神経シグナル伝達におけるトランスポーター

神経シグナル伝達に関連するトランスポーターリスト

神経シグナル伝達に関連するトランスポーター

トランスポーターとは
電気シグナル伝達の分子的基礎は神経細胞がそれらの表面膜を横切るイオン濃度勾配を維持することであり、これにより1つまたは複数のイオン(Na+, K+, Cl-, Ca2+)が電気化学的勾配を拡散して電気シグナル伝達効果を形成する。
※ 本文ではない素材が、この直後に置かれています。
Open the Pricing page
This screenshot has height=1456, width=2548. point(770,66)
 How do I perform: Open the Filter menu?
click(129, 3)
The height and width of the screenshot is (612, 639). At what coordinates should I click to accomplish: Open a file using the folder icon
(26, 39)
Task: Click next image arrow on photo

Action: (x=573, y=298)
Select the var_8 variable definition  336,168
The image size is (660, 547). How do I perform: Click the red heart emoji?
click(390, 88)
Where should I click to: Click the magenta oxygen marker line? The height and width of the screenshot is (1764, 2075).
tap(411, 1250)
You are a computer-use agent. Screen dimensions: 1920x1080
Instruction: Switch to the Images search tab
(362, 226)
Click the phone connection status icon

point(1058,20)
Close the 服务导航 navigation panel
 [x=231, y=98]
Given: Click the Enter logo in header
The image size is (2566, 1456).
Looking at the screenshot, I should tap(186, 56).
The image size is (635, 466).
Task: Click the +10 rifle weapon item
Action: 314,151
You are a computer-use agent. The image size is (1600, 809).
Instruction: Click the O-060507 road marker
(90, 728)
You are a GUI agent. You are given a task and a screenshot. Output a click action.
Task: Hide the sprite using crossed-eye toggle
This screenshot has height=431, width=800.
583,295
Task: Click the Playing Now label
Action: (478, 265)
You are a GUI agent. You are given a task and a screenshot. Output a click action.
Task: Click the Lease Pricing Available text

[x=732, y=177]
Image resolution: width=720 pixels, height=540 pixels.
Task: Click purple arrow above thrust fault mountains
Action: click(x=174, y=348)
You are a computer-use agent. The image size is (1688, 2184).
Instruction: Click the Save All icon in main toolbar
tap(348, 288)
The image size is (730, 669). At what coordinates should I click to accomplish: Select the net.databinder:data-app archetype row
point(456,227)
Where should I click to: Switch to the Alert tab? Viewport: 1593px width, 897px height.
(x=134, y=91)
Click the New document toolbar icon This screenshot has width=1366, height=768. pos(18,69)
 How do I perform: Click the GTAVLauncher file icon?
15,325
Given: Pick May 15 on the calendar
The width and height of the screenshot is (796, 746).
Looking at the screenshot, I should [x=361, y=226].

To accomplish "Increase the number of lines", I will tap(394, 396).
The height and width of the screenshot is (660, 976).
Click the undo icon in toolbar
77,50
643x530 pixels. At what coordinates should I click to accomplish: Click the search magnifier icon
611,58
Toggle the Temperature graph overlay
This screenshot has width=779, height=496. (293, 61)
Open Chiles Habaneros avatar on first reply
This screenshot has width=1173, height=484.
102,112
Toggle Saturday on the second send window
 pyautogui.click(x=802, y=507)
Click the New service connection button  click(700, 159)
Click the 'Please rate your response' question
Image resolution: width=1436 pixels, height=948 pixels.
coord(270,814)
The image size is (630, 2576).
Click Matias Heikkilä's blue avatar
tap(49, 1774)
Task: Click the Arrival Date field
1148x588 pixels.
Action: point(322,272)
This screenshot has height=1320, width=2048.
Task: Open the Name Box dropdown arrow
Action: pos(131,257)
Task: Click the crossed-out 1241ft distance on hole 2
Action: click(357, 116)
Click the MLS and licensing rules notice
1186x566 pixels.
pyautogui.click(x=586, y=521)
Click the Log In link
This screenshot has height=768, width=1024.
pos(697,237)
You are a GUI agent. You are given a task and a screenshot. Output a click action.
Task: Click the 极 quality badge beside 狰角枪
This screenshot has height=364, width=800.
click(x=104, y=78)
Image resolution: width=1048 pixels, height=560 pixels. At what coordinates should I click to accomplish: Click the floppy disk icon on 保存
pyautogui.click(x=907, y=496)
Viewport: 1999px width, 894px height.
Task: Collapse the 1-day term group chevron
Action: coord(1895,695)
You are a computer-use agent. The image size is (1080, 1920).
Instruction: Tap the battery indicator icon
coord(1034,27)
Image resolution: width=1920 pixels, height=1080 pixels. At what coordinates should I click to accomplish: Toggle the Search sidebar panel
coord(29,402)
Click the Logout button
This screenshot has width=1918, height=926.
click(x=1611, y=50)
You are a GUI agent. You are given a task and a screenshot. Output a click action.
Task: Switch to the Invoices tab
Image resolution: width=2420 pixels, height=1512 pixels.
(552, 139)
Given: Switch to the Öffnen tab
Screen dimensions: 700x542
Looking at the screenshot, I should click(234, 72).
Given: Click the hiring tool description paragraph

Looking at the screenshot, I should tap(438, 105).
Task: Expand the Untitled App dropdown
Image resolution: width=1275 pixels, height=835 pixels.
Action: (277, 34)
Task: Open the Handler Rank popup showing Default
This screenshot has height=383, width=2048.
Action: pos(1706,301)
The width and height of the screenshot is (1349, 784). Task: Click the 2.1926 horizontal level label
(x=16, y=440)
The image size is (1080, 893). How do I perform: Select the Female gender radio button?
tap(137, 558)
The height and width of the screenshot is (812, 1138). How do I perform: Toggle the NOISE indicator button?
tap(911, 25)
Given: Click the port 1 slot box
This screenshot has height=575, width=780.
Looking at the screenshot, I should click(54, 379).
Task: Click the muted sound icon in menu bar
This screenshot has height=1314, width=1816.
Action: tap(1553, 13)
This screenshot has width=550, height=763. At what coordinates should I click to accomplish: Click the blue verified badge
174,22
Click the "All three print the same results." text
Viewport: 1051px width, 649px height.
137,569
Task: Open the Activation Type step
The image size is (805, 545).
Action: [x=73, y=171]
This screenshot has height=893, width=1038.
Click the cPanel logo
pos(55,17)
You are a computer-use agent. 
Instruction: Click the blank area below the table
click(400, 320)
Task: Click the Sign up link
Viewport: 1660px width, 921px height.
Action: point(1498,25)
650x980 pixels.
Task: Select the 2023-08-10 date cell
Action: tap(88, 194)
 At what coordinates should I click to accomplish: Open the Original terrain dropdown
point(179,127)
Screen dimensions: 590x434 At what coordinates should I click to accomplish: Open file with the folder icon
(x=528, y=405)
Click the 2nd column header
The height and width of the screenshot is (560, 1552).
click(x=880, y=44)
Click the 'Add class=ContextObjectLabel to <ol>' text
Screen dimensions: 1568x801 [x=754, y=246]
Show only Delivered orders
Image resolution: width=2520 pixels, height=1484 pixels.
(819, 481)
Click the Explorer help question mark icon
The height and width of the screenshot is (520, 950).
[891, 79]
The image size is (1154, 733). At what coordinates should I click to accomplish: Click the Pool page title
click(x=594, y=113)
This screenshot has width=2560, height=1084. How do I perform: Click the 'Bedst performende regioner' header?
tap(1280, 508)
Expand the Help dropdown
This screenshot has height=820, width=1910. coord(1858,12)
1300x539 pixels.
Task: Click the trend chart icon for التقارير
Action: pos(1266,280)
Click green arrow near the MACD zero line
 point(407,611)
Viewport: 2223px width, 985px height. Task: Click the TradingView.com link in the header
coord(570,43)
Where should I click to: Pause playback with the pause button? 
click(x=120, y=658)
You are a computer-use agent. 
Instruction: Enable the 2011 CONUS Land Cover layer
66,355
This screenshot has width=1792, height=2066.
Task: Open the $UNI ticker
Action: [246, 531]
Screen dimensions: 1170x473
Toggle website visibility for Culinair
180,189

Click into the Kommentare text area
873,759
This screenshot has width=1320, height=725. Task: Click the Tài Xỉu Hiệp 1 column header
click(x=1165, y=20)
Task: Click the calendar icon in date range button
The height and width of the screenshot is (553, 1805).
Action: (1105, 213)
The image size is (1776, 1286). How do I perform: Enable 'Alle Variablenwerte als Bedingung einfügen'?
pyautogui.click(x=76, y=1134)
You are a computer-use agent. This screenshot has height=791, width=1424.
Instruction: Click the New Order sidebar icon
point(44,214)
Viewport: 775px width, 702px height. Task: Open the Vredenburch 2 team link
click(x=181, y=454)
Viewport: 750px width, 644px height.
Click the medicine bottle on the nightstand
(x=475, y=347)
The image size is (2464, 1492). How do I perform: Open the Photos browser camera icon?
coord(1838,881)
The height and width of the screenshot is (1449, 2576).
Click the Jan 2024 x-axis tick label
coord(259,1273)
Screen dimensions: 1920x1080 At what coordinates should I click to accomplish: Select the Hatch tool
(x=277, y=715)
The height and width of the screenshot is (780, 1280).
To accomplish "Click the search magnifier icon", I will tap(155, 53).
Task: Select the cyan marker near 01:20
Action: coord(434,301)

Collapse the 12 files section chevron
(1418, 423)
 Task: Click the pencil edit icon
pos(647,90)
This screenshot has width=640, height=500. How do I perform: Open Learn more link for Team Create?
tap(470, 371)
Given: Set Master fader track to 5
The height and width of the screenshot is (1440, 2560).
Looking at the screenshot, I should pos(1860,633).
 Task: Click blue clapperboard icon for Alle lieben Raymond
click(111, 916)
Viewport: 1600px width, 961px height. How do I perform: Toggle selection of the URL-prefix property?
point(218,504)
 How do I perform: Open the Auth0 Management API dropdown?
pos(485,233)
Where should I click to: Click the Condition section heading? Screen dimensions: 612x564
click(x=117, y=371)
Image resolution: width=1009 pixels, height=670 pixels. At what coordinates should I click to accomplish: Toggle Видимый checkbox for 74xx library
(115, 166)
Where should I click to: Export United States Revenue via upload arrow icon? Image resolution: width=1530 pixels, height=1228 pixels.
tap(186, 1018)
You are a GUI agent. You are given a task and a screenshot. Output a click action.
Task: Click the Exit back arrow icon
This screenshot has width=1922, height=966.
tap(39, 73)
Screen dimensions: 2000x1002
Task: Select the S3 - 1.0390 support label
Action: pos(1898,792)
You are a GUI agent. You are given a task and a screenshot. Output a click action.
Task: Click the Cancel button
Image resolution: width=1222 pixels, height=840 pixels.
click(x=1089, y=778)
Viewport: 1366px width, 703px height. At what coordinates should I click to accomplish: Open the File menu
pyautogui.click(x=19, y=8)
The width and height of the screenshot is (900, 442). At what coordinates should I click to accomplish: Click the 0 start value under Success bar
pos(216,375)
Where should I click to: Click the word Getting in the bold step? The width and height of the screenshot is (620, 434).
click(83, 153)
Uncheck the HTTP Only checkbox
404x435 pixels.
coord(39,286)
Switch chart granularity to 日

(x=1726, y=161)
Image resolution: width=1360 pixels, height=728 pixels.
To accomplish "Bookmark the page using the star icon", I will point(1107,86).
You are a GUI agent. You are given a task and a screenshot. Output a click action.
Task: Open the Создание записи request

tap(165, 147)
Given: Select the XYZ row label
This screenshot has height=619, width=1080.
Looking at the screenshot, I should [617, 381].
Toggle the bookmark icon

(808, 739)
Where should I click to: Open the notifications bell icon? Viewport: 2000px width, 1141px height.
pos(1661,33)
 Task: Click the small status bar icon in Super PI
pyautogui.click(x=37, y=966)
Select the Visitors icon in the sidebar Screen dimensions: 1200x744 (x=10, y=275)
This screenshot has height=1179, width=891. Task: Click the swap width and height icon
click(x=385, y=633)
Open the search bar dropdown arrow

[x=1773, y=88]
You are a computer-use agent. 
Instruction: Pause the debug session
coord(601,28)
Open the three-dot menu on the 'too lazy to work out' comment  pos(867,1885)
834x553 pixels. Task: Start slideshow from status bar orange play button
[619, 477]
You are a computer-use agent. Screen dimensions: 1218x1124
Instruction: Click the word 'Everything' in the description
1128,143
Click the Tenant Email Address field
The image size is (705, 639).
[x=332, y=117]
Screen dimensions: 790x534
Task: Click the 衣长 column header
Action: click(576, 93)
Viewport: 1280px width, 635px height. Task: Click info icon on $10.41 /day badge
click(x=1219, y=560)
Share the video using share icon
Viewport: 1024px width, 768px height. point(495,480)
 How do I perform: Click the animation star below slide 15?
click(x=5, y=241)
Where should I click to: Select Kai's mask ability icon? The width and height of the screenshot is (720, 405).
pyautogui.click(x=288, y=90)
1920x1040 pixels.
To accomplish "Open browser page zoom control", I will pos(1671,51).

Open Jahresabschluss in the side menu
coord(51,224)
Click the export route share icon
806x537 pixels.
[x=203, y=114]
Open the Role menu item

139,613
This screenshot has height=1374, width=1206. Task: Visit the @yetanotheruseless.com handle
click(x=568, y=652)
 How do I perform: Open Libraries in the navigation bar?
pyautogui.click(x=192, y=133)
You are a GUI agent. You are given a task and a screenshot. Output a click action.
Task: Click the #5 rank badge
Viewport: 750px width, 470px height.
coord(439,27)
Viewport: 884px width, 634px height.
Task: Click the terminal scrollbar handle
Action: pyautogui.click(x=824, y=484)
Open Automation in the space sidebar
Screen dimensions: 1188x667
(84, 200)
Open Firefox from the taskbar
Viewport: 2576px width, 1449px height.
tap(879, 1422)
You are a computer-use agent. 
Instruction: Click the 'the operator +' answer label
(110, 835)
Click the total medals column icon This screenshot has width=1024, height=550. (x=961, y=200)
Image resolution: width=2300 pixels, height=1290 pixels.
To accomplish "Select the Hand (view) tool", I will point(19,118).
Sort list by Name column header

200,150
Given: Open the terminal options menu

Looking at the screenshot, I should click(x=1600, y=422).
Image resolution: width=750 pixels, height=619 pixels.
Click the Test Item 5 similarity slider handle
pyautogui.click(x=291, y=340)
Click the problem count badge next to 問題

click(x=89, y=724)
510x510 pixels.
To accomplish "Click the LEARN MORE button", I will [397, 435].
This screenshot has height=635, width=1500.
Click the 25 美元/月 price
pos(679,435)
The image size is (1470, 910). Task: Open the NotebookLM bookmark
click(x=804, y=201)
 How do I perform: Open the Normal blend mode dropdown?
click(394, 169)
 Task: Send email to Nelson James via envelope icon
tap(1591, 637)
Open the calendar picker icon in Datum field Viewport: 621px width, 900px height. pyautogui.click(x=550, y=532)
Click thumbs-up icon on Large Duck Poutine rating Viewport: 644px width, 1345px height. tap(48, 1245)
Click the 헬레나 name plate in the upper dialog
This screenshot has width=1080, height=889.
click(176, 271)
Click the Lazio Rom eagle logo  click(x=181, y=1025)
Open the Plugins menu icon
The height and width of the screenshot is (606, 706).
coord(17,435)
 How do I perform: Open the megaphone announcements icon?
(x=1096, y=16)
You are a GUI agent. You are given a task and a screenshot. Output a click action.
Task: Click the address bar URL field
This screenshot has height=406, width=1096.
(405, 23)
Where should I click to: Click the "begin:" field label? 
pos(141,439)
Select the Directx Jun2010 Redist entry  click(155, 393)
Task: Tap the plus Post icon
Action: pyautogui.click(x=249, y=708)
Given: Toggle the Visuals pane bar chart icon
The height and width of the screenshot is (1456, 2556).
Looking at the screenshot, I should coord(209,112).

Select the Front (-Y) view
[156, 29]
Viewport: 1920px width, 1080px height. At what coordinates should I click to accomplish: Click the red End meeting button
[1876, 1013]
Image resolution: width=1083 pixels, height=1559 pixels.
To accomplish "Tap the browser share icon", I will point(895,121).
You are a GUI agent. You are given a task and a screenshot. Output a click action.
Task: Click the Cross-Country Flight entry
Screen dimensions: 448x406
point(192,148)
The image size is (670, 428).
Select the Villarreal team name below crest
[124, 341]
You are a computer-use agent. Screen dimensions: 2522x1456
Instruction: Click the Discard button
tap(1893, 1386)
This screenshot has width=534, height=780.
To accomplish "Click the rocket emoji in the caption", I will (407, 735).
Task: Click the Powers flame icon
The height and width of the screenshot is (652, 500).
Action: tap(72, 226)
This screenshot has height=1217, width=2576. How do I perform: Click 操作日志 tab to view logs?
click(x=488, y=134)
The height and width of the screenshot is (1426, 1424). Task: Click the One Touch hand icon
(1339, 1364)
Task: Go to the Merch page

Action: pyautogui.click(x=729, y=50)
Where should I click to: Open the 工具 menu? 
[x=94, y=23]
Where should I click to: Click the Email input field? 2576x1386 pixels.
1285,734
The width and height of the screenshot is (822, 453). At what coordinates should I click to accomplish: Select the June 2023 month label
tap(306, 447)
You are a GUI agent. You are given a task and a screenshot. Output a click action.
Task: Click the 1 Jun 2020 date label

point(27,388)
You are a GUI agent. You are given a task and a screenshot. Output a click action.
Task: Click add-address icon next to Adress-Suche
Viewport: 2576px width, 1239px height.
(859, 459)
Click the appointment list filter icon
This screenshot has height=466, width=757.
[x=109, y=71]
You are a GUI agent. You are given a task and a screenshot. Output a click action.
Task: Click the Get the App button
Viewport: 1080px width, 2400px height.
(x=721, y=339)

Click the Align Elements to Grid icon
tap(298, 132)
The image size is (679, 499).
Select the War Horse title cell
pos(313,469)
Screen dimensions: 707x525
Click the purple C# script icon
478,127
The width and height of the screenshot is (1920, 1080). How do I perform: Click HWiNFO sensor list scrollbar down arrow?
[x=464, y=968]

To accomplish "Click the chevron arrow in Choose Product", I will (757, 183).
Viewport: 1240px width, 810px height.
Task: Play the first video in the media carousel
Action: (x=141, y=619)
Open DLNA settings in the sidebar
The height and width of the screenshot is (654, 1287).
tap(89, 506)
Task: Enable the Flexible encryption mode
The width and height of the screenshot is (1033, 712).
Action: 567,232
特定のイオンのイオン濃度勾配を生成し維持する作業は活性トランスポーターとして知られる一群の原形質膜タンパク質によって行われる。

神経シグナル伝達トランスポーターの種類
イオンを上り坂に移動させるにはエネルギーを消費する必要があり、ニューロントランスポーターはそのエネルギー源に基づいて2つのクラスに分類される。
1)ATPアーゼポンプは、ATPの加水分解から直接エネルギーを獲得するトランスポーターを指す。
ATPアーゼポンプの最も顕著な例はNa+ポンプ(より正確にはNa+/K+ ATPアーゼポンプ)であり、これはNa+およびK+の膜貫通濃度勾配を維持することを担う。
もう1つはCa2+ポンプで、これは細胞からCa2+を除去するための主要なメカニズムの1つである。
2)イオン交換体はATPを直接使用しないトランスポーターの一種であるが、代わりにエネルギー源として他のイオンの電気化学的勾配に依存する。このタイプのトランスポーターは1つまたは2つ以上のイオンをその電気化学的勾配の上に運び、同時に別のイオン(ほとんどの場合Na+)をその勾配の下に運ぶ。このような処理には少なくとも2種類のイオンが関与しているため、これらのトランスポーターは通常イオン交換体と呼ばれる。
このようなトランスポーターの例はNa/Ca2+交換体である。それは細胞内Ca2+濃度を低く保つという重要な仕事をCa2+ポンプと共有する。
このカテゴリーのもう1つの交換体は、細胞内Cl-を別の細胞外アニオン、炭酸水素と交換することによって細胞内Cl-濃度とpHの両方を調節する。
Na+/H+交換体も細胞内pHを調節する。この場合はH+の濃度に直接作用することによって調節する。

Transporters in Neural Cell Signaling Transduction: Reference

Purves D, Augustine G J, Fitzpatrick D, et al. Neuroscience, chapter 4[J]. 2004.